WHAT THE EXERCISE ASKS:
Rewrite the items starting at the line that contains "Image resolution: width=748" and ending at the last of the items, changing "icon" to "button" and leaving everything else as it is.

MATERIAL SHOWN:
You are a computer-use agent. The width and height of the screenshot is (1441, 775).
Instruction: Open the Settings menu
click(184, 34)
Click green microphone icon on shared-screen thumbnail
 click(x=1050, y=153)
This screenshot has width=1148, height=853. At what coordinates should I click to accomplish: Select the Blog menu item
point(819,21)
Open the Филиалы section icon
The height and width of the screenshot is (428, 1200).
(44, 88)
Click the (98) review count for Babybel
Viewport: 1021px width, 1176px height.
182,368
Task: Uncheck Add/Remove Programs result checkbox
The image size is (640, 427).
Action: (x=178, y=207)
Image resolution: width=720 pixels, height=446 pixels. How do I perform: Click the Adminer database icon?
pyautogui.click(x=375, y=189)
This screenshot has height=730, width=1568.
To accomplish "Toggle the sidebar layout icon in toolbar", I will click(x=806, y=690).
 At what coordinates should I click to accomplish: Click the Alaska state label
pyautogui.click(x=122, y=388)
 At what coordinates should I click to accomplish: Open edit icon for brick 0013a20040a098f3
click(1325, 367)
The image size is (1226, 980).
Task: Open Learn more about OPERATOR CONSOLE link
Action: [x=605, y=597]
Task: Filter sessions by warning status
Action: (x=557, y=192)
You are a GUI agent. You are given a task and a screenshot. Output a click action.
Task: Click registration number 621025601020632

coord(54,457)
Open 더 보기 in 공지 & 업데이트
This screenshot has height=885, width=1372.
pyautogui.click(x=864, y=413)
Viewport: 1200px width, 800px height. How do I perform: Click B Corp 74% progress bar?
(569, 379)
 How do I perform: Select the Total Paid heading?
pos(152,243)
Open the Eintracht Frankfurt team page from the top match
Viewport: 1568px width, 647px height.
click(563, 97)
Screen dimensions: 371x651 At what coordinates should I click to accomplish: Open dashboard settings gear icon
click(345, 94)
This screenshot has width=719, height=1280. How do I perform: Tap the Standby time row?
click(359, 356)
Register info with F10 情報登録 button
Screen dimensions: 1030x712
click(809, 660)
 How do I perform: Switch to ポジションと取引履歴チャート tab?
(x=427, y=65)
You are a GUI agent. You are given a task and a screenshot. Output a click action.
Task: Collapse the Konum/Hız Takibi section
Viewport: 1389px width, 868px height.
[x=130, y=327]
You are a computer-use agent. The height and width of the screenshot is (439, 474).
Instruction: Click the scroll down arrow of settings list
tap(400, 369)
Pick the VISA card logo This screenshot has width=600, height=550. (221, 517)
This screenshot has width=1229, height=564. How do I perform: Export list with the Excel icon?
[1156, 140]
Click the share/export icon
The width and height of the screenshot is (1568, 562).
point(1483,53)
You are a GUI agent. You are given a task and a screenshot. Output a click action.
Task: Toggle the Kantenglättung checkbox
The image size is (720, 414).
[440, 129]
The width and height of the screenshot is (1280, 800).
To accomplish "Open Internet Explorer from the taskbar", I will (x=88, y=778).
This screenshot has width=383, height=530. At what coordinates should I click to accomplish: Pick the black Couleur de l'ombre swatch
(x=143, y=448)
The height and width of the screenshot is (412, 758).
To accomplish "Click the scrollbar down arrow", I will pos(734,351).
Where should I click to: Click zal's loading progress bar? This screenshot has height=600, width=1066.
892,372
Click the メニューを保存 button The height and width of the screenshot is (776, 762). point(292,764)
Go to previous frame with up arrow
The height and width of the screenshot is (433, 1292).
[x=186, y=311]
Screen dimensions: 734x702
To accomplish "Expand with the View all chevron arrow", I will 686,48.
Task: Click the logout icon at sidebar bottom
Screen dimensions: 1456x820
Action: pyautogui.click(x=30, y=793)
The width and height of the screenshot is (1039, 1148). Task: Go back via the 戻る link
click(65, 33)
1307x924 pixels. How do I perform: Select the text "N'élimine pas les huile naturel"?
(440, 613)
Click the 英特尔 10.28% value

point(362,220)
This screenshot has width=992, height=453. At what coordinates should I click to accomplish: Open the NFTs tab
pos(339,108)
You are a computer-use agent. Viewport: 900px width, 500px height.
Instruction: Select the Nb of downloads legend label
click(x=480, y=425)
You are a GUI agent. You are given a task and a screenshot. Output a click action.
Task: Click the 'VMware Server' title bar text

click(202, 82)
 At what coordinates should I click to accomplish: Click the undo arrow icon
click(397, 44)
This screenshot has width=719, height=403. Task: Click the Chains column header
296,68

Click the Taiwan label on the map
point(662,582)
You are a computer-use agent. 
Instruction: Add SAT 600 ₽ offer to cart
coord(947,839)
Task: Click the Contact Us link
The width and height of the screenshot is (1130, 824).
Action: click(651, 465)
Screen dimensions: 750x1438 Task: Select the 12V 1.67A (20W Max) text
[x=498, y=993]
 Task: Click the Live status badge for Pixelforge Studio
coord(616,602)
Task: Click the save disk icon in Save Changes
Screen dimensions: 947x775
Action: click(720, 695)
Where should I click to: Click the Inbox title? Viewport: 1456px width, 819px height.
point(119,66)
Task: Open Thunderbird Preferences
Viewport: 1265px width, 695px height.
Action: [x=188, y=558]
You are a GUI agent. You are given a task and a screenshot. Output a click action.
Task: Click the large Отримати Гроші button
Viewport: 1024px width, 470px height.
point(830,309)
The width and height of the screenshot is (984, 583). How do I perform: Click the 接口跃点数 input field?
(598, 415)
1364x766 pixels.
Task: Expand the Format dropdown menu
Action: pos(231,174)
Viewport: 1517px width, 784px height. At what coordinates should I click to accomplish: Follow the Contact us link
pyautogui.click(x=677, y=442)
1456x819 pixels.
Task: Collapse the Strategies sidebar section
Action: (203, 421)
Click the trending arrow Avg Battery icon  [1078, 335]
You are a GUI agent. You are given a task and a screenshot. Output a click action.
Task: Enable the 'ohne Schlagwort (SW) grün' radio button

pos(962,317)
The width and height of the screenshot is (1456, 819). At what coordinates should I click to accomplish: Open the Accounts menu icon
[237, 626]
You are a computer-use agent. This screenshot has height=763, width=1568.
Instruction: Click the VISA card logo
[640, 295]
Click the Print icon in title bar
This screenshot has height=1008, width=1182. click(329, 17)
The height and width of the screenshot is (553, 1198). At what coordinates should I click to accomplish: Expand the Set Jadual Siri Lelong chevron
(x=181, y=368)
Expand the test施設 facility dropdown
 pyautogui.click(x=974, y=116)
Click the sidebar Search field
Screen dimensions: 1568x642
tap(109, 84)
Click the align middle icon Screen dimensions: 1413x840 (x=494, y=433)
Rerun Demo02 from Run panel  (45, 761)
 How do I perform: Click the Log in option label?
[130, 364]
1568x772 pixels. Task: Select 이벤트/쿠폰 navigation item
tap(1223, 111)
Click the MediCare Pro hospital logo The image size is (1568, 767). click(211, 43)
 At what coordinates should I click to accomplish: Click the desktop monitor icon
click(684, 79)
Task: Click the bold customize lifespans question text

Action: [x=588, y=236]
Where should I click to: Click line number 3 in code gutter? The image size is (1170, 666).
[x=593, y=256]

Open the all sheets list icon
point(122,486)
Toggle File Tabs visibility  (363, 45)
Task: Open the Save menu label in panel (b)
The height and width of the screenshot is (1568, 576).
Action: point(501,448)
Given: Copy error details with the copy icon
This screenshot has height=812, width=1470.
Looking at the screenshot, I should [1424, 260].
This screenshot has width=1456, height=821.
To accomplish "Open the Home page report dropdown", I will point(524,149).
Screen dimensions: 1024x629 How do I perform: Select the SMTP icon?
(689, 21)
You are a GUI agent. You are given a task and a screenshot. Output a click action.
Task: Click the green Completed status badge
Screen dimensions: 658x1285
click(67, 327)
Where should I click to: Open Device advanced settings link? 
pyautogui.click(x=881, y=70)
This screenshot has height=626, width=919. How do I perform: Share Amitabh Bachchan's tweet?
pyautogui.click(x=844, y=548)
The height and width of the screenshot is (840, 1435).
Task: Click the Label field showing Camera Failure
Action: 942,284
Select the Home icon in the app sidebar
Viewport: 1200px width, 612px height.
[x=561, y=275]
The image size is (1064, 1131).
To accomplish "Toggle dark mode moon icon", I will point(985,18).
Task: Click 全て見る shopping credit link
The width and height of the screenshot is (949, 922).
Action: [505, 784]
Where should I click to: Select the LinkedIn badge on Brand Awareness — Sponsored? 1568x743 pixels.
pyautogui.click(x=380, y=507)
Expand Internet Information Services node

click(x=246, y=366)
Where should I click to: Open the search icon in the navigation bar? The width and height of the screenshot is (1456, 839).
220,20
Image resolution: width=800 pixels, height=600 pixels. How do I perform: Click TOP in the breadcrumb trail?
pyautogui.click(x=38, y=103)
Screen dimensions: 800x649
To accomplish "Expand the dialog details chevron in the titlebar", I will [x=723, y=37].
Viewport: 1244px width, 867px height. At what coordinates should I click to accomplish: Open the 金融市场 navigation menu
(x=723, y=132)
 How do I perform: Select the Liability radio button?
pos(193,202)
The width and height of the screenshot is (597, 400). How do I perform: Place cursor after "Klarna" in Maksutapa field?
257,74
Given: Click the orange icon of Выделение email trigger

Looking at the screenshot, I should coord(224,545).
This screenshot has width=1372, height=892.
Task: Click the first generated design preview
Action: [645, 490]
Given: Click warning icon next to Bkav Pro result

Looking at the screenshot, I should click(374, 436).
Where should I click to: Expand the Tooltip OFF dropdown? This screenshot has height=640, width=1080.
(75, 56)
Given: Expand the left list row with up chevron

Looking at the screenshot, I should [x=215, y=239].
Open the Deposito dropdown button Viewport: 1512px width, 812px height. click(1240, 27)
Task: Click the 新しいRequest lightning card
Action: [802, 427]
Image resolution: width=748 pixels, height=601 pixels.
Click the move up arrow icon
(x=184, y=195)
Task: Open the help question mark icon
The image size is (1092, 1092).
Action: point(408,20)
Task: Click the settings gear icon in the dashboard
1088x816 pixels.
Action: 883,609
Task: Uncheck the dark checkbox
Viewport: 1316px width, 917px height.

EXPECTED OUTPUT:
Image resolution: width=748 pixels, height=601 pixels.
Click the move up arrow button
(x=184, y=195)
Task: Open the help question mark button
The image size is (1092, 1092).
Action: point(408,20)
Task: Click the settings gear button in the dashboard
1088x816 pixels.
Action: 883,609
Task: Uncheck the dark checkbox
Viewport: 1316px width, 917px height.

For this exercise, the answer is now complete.